Membrane potential variance is decreased and the remaining membrane potential fluctuations become less correlated in nearby
neurons (Figure 8A). The reduced membrane potential variance during whisking might help improve signal-to-noise ratios for sensory processing (Poulet and Petersen, 2008). During whisking, compared to quiet wakefulness, excitatory neurons on average depolarize by a few millivolts, PV neurons on average do not change membrane potential, 5HT3AR neurons depolarize strongly, and SST neurons hyperpolarize strongly (Gentet et al., 2010, 2012).
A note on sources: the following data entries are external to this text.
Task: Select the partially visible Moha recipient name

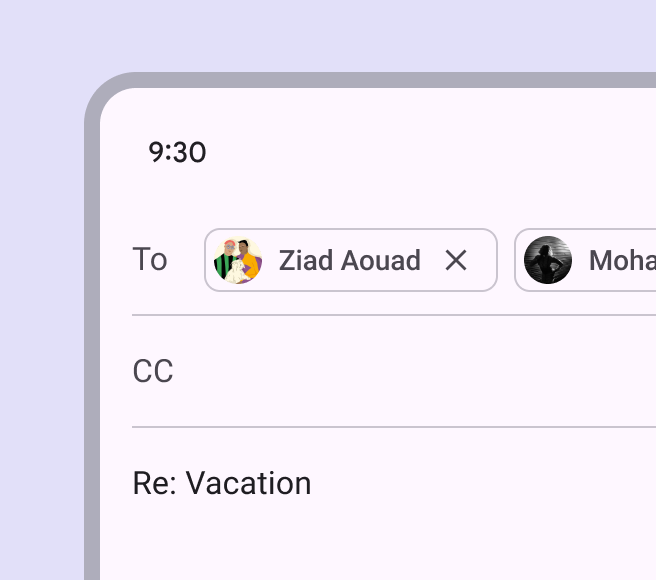Action: click(x=621, y=260)
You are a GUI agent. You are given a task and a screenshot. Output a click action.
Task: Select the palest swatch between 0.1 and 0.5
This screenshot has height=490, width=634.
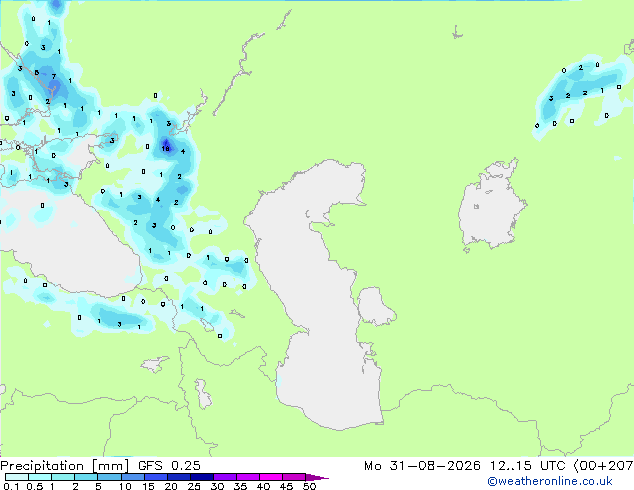click(17, 477)
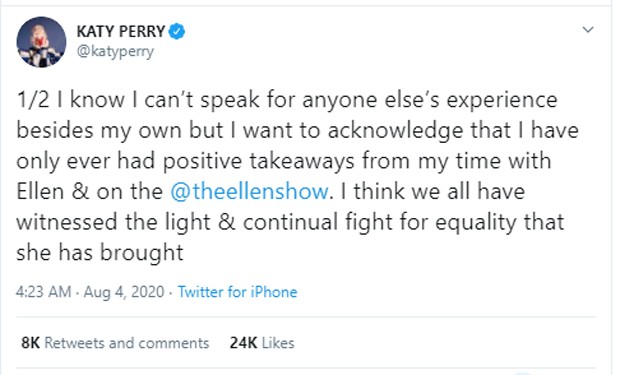Image resolution: width=620 pixels, height=375 pixels.
Task: Select the Likes label text
Action: pos(278,343)
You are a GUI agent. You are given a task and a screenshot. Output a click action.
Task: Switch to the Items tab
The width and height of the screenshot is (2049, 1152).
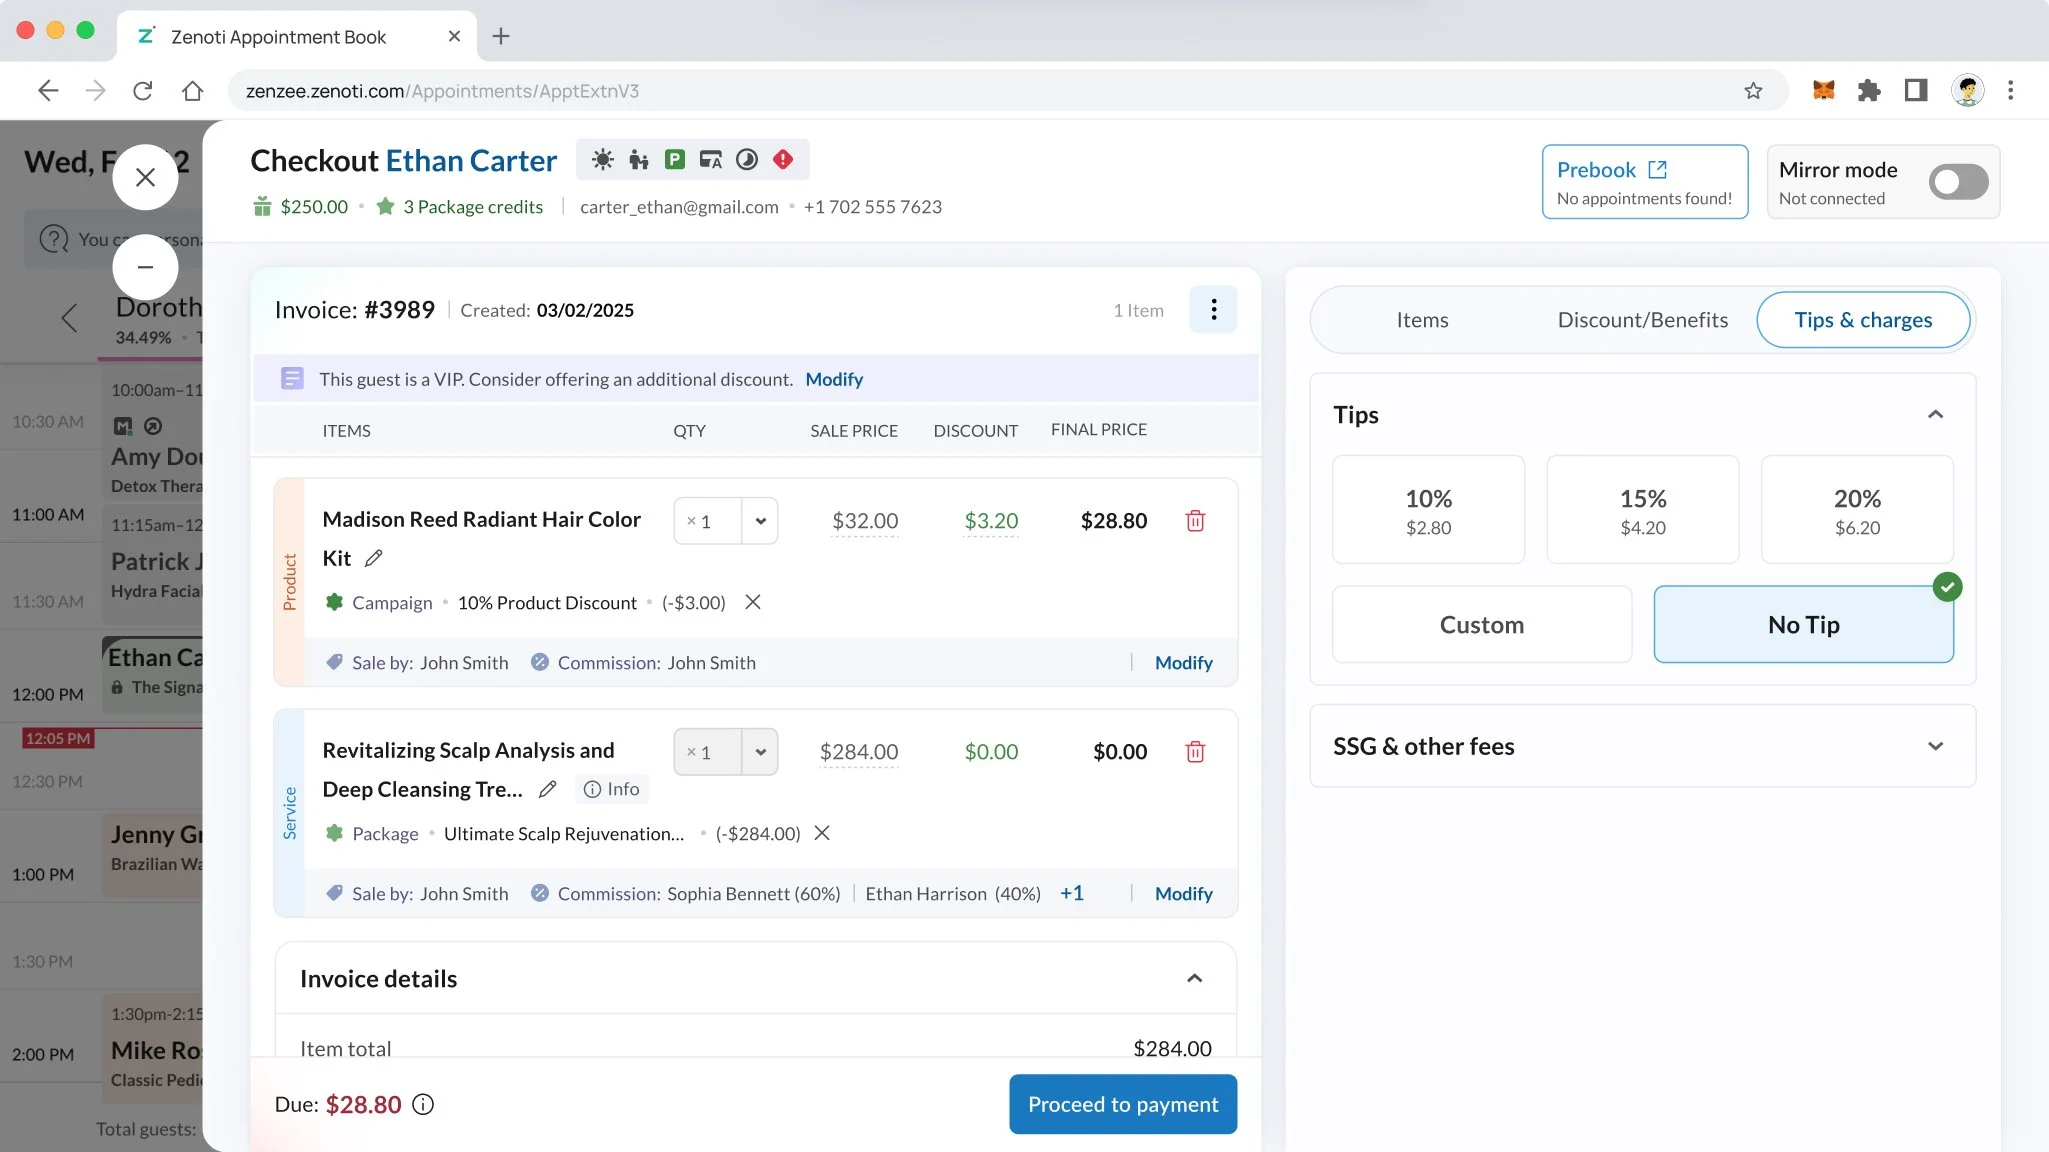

Active sensing thus induces a significant reorganization of the L2/3 GABAergic neuronal network activity. The cortical state change during whisking is not affected by cutting the peripheral sensory nerves innervating
the whisker follicle, suggesting that the active desynchronized cortical state is internally Sunitinib driven by the brain (Poulet and Petersen, 2008; Poulet et al., 2012). The desynchronized cortical state in S1 during whisking is correlated to an increased firing rate of thalamocortical cells, is blocked by pharmacological inactivation of the thalamus, and can be mimicked by optogenetic stimulation of the thalamus (Figure 8B) (Poulet et al., 2012). Thus, an increase in thalamic AP firing rate drives important aspects of the cortical state change during whisking (Poulet et al., 2012). Neuromodulatory inputs are also likely to play a significant role in generating some desynchronized selleck products brain states (Constantinople and
Bruno, 2011; Lee and Dan, 2012) and modulating sensory processing (Edeline, 2012). Importantly, cortical sensory processing of the same peripheral stimulus differs strongly comparing Calpain quiet and active cortical states (Fanselow and Nicolelis, 1999; Castro-Alamancos, 2004; Crochet and Petersen, 2006; Ferezou et al., 2006, 2007; Otazu et al., 2009; Niell and Stryker, 2010; Keller et al., 2012). In the mouse whisker system, a brief whisker deflection delivered during quiet wakefulness evokes a large-amplitude sensory response initially localized to the homologous cortical barrel column, which subsequently spreads across the barrel cortex and also excites the whisker motor cortex. However, the same stimulus delivered during active whisking evokes a smaller-amplitude response, which propagates over a much smaller cortical area (Figure 8C) (Crochet and Petersen, 2006; Ferezou et al., 2006, 2007). A similar suppression of sensory-evoked responses during active behaviors was observed in rat barrel cortex (Castro-Alamancos, 2004) and rat auditory cortex (Otazu et al., 2009). Increased firing rate of thalamocortical neurons resulting in short-term depression at thalamocortical synapses could be responsible for the decreased sensory response at the cortical level (Castro-Alamancos and Oldford, 2002; Otazu et al., 2009; Poulet et al., 2012).